Question

Computer-controlled display screens provide drivers in the Indianapolis 500 with a variety of information about how their cars are performing. For instance, as a car is going through a turn, a speed of 221 mi/h (98.8 m/s) and centripetal acceleration of 3.00 g (three times the acceleration due to gravity) are displayed. Determine the radius of the turn (in meters).

Answer

**step1 Convert Centripetal Acceleration to Standard Units**

The centripetal acceleration is given in terms of 'g', which is the acceleration due to gravity. To use it in calculations, we need to convert it to meters per second squared (m/s²). The standard value for the acceleration due to gravity is approximately 9.8 m/s².

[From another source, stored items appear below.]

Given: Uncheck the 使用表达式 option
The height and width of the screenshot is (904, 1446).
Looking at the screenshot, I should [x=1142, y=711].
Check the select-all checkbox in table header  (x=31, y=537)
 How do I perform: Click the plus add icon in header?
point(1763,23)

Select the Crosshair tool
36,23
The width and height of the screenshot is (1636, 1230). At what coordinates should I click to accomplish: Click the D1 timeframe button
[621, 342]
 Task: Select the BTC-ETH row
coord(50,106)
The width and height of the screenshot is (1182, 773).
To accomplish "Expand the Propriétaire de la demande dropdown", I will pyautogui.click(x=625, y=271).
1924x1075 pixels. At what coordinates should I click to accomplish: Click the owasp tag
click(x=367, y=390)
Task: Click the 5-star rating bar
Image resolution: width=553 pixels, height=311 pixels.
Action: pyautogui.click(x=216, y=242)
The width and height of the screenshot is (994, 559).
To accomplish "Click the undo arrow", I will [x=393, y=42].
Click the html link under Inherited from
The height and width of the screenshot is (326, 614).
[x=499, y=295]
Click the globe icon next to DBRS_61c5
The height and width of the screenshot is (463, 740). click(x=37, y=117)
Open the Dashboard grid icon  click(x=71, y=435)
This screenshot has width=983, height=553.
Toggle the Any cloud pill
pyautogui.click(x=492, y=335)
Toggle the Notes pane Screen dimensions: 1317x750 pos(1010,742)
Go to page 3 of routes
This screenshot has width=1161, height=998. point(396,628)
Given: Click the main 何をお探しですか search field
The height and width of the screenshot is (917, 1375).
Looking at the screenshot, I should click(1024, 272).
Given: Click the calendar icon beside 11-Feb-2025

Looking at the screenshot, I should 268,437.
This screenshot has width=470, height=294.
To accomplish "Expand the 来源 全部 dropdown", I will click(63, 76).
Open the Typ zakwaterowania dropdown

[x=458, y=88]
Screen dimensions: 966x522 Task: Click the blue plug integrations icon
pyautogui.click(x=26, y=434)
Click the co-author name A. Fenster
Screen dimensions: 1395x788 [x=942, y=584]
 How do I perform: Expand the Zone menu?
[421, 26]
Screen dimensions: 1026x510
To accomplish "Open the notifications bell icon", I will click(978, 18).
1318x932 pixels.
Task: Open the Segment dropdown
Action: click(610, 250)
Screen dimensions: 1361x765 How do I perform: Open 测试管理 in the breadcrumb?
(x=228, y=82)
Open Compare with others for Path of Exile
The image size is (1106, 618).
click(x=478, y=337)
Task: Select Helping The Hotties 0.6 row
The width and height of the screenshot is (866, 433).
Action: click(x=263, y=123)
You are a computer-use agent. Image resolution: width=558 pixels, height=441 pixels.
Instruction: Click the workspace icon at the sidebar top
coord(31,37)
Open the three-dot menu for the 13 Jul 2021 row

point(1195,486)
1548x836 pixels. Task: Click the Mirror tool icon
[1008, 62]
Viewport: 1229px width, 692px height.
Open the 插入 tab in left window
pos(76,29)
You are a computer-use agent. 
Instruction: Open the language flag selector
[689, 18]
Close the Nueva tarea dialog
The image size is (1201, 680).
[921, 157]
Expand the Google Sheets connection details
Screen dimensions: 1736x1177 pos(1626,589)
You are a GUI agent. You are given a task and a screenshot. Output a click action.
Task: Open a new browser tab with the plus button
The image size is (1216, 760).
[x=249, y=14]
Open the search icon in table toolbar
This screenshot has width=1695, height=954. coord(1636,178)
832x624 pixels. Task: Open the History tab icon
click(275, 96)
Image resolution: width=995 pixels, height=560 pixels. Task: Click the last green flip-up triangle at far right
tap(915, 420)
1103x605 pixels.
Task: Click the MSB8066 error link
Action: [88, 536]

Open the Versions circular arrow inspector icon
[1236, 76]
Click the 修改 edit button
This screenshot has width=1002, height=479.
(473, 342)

$$ \text{Centripetal acceleration (a_c)} = 3.00 \times \text{acceleration due to gravity (g)} $$

Substitute the value of g into the formula:

$$ a_c = 3.00 \times 9.8 \text{ m/s}^2 $$

$$ a_c = 29.4 \text{ m/s}^2 $$

**step2 Apply the Centripetal Acceleration Formula to Find the Radius**

The relationship between centripetal acceleration ($$a_c$$), speed ($$v$$), and the radius of the circular path ($$r$$) is given by the formula for centripetal acceleration. We can rearrange this formula to solve for the radius.

$$ a_c = \frac{v^2}{r} $$

To find the radius, we rearrange the formula:

$$ r = \frac{v^2}{a_c} $$

Given: Speed ($$v$$) = 98.8 m/s, Centripetal acceleration ($$a_c$$) = 29.4 m/s². Substitute these values into the rearranged formula:

$$ r = \frac{(98.8 \text{ m/s})^2}{29.4 \text{ m/s}^2} $$

$$ r = \frac{9761.44 \text{ m}^2/\text{s}^2}{29.4 \text{ m/s}^2} $$

$$ r \approx 332.7 \text{ m} $$

Alternative answer

Answer: 332 meters Explain
This is a question about centripetal acceleration and circular motion . The solving step is:

First, we need to know what "3.00 g" means for acceleration. The letter 'g' stands for the acceleration due to gravity, which is about 9.8 meters per second squared (m/s²). So, 3.00 g means we multiply 3.00 by 9.8 m/s².
Acceleration (a_c) = 3.00 * 9.8 m/s² = 29.4 m/s²

Next, we use the special formula for how things move in a circle! It tells us how the speed (v), the acceleration (a_c), and the radius (r) of the turn are connected. The formula is:
a_c = v² / r

We know the speed (v) is 98.8 m/s and we just figured out the acceleration (a_c) is 29.4 m/s². We want to find the radius (r). We can switch the formula around a bit to find 'r':
r = v² / a_c

Now, we just plug in the numbers!
r = (98.8 m/s)² / (29.4 m/s²)
r = 9761.44 m²/s² / 29.4 m/s²
r = 332.028... meters

Since the numbers given in the problem mostly have three important digits, we can round our answer to three important digits too.
So, the radius of the turn is about 332 meters!

Alternative answer

Answer: 332 meters Explain
This is a question about <how things move in a circle, like a race car turning a corner! It's about 'centripetal acceleration', which is the push that keeps something moving in a circle.> . The solving step is:

1. First, we need to figure out what "3.00 g" means in regular numbers. "g" is a special number for how fast things fall because of gravity, and it's about 9.8 meters per second per second (m/s²). So, if the car has an acceleration of 3.00 g, that means it's 3 times 9.8 m/s².
3.00 g = 3 * 9.8 m/s² = 29.4 m/s²

2. Next, we know a cool rule (or formula!) that connects how fast something is going in a circle (speed), how much it's pushed towards the center (acceleration), and how big the circle is (radius). The rule is usually written as:
Acceleration = (Speed * Speed) / Radius

3. But we want to find the Radius! So, we can just flip the rule around. It's like if you know that 10 = 20 / 2, then you also know that 2 = 20 / 10. So, our new rule to find the radius is:
Radius = (Speed * Speed) / Acceleration

4. Now, we just put in the numbers we have!
Speed (v) = 98.8 m/s
Acceleration (a) = 29.4 m/s²

Radius = (98.8 * 98.8) / 29.4
Radius = 9761.44 / 29.4
Radius ≈ 332.028...

5. Finally, we can round that number to make it neat. Let's say about 332 meters.